Globally, 28% of adults and 80% of adolescents are estimated to be insufficiently active.

As of 2008, the WHO identified the Americas and the Eastern Mediterranean as regions with the greatest prevalence of physical inactivity. Nearly half of all women in both of these regions have physical inactivity, as well as 40% of men in the Americas and 36% of men in the Eastern Mediterranean. In contrast, the region with the lowest prevalence of physical inactivity is Southeast Asia. There, 19% of women and 15% of men are physically inactive.

In the US, physical inactivity prevalence varies by state and ethnicity. All states and territories had prevalence rates of more than 15% of adults.
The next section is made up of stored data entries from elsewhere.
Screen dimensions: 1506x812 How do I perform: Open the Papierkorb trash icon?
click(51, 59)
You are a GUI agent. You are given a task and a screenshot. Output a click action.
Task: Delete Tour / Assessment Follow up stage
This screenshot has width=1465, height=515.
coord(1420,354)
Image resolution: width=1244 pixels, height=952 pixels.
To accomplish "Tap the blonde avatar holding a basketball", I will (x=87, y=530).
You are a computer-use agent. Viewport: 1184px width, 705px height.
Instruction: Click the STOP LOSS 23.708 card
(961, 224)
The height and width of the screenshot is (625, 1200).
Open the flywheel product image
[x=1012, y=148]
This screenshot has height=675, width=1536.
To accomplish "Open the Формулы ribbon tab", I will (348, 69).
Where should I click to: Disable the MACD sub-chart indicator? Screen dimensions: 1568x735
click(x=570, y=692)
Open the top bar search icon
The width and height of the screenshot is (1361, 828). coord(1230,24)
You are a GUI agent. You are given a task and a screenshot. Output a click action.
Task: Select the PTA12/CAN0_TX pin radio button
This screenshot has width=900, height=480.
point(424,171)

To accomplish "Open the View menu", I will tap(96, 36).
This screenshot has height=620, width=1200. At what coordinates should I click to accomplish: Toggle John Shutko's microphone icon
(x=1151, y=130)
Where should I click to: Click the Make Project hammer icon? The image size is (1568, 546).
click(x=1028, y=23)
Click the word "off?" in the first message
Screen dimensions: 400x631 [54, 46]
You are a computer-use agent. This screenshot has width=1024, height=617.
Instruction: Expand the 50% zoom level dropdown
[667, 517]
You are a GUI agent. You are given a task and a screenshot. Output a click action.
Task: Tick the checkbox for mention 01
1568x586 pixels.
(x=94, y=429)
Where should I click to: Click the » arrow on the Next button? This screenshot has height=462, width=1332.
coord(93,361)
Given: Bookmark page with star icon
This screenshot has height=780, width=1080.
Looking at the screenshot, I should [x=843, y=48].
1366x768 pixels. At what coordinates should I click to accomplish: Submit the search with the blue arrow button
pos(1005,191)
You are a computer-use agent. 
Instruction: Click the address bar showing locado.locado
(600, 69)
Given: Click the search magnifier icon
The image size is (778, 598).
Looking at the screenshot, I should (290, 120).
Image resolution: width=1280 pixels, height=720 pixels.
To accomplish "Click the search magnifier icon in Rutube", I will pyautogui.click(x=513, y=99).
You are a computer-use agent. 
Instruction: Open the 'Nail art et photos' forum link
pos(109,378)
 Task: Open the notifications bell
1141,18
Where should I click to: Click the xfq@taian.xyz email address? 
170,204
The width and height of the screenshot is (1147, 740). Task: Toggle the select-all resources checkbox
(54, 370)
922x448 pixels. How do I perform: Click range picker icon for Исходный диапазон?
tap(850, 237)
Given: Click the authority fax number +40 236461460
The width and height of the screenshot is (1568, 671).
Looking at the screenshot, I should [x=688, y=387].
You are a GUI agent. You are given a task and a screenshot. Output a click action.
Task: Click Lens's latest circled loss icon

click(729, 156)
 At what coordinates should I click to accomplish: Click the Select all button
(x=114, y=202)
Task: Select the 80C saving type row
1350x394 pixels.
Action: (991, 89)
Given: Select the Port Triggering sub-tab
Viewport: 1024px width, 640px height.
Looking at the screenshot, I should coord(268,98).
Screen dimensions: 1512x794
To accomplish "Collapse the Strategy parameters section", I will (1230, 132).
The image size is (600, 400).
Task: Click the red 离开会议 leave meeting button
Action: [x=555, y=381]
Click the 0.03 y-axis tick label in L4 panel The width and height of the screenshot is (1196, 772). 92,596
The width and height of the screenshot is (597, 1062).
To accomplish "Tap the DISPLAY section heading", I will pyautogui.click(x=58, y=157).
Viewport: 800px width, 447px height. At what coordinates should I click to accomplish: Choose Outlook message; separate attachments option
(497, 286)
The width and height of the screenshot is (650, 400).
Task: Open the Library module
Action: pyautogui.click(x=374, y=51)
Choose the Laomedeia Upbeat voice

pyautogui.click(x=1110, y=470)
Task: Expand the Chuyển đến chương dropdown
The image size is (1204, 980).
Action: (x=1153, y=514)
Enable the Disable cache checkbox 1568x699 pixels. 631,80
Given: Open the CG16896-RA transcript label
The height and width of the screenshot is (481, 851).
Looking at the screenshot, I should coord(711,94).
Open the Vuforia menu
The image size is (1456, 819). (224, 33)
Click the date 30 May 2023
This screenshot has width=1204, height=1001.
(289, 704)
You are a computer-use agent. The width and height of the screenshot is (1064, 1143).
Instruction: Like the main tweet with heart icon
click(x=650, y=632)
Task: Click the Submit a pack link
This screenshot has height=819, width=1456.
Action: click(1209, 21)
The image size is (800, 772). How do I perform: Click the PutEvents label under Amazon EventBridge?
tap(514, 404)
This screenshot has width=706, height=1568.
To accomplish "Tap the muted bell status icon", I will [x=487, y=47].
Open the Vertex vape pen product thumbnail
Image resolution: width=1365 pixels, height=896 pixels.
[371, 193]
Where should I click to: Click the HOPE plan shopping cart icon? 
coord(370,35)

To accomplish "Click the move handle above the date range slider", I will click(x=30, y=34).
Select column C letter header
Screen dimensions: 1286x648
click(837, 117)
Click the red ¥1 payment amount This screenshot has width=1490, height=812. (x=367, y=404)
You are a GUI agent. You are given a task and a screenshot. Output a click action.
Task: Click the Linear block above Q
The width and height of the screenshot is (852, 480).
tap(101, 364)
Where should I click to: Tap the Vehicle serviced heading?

Colorado, Utah, Oregon, and Washington were the only states with physical inactivity prevalence less than 20%. Seven states and two territories had prevalence greater than 30%: Tennessee, Oklahoma, Louisiana, Alabama, Kentucky, Arkansas, and Mississippi, Guam, and Puerto Rico. Hispanics have the highest rate of physical inactivity (31.7%), followed by African-Americans (30.3%), and then non-Hispanic whites (23.4%).

==Causes==
Several factors have been identified as part of the rising prevalence of physical inactivity. People are participating less in physical activity during leisure time. Additionally, they are increasingly likely to use sedentary behaviors during work and domestic activities. Also, instead of walking or cycling, many now use passive transportation. Urbanization may also increase physical inactivity: factors such as violence, lack of greenspace, poor air quality, and dense traffic may discourage physical activity. The rise of technology has shifted physical activity patterns, lessening the demand for manual tasks. Modern devices like computers, smartphones, and digital entertainment options have made inactive leisure more appealing.